» Work item:
Please filter the data below down to the lines holding the string "toolbar".

━━━ Recorded information

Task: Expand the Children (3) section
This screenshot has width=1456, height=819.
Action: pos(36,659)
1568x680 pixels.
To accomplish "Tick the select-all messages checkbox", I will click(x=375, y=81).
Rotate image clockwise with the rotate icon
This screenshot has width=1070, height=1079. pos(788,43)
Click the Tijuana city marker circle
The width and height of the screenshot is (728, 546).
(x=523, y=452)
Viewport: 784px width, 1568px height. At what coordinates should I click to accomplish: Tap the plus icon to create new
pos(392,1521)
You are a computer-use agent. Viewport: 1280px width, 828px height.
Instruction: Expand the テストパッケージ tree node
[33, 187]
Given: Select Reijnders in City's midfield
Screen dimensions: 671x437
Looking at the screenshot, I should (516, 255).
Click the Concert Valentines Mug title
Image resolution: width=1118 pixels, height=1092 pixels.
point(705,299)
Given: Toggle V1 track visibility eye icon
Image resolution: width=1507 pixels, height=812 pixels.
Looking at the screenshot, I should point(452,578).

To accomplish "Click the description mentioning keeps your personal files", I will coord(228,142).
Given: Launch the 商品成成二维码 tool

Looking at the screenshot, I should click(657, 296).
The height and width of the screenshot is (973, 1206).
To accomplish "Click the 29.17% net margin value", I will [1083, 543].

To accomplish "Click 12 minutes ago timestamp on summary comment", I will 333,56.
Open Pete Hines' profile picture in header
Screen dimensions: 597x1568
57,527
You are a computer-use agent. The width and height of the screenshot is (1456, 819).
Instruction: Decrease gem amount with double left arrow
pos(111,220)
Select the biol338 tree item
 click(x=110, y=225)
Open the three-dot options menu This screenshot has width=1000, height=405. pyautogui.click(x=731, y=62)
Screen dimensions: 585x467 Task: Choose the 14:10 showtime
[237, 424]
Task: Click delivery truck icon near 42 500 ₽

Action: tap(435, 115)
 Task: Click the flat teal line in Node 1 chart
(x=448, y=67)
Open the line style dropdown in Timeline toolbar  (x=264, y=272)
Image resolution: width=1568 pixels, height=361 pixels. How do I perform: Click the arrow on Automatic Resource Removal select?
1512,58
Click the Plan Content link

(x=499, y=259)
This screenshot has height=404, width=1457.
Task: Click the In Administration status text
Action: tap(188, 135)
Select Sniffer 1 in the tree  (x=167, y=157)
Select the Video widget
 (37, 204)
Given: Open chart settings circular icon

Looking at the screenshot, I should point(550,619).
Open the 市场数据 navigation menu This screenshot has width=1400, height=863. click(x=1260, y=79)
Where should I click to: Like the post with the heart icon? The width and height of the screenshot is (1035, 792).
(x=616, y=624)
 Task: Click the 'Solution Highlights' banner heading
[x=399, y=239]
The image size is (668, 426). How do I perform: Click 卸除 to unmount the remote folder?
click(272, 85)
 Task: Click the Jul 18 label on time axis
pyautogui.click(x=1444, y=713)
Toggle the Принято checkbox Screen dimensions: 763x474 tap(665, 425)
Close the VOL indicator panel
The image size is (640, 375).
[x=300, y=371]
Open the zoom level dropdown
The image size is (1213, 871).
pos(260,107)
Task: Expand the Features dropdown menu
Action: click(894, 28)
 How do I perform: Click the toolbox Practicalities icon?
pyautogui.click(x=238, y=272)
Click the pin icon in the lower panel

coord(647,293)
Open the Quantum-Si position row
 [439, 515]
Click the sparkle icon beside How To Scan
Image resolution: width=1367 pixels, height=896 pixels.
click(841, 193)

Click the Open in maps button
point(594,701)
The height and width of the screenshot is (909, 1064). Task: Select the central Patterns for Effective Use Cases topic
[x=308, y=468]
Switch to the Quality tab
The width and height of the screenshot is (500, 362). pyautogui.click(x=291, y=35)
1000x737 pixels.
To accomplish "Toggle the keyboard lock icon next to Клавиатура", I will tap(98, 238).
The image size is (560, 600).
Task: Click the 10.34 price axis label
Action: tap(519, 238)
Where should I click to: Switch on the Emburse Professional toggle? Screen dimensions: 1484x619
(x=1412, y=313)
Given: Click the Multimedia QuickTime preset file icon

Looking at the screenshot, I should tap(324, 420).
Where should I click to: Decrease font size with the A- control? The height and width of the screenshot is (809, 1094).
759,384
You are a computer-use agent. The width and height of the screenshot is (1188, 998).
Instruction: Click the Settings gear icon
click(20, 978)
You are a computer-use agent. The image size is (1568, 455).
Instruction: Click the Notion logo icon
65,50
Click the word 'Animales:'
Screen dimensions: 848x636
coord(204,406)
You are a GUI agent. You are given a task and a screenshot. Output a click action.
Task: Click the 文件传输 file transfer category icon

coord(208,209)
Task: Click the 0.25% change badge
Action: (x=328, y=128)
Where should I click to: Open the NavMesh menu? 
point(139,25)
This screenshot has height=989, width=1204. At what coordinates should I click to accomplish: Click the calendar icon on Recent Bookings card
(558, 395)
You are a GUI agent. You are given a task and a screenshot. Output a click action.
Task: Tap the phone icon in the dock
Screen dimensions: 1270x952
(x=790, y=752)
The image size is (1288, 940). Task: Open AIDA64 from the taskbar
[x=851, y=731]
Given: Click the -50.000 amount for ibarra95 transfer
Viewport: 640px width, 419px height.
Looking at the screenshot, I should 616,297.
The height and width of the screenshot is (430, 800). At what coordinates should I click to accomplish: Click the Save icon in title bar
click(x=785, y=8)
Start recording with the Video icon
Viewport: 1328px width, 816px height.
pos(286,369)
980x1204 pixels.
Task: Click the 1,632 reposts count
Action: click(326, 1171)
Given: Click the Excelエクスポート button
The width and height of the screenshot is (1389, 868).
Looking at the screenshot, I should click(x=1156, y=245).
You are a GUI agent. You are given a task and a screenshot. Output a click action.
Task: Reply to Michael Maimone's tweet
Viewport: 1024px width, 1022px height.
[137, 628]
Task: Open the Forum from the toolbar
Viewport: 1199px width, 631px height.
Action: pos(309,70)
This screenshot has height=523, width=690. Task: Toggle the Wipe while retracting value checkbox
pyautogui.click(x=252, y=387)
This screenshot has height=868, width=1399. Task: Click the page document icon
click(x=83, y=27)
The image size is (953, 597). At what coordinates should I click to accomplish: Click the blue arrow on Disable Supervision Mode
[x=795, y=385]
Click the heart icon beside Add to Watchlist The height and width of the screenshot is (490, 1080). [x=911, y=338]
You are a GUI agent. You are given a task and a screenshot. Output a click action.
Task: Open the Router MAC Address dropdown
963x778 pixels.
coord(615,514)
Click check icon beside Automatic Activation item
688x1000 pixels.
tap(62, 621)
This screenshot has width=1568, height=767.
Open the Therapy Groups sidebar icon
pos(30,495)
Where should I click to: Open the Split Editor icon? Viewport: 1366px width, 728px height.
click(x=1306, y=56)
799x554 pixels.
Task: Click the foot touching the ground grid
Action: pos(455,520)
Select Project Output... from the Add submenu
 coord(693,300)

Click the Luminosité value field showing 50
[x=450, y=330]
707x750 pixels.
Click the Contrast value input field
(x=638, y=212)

━━━━━━

» Solution to this problem:
Open the line style dropdown in Timeline toolbar  (x=264, y=272)
Task: Open the Forum from the toolbar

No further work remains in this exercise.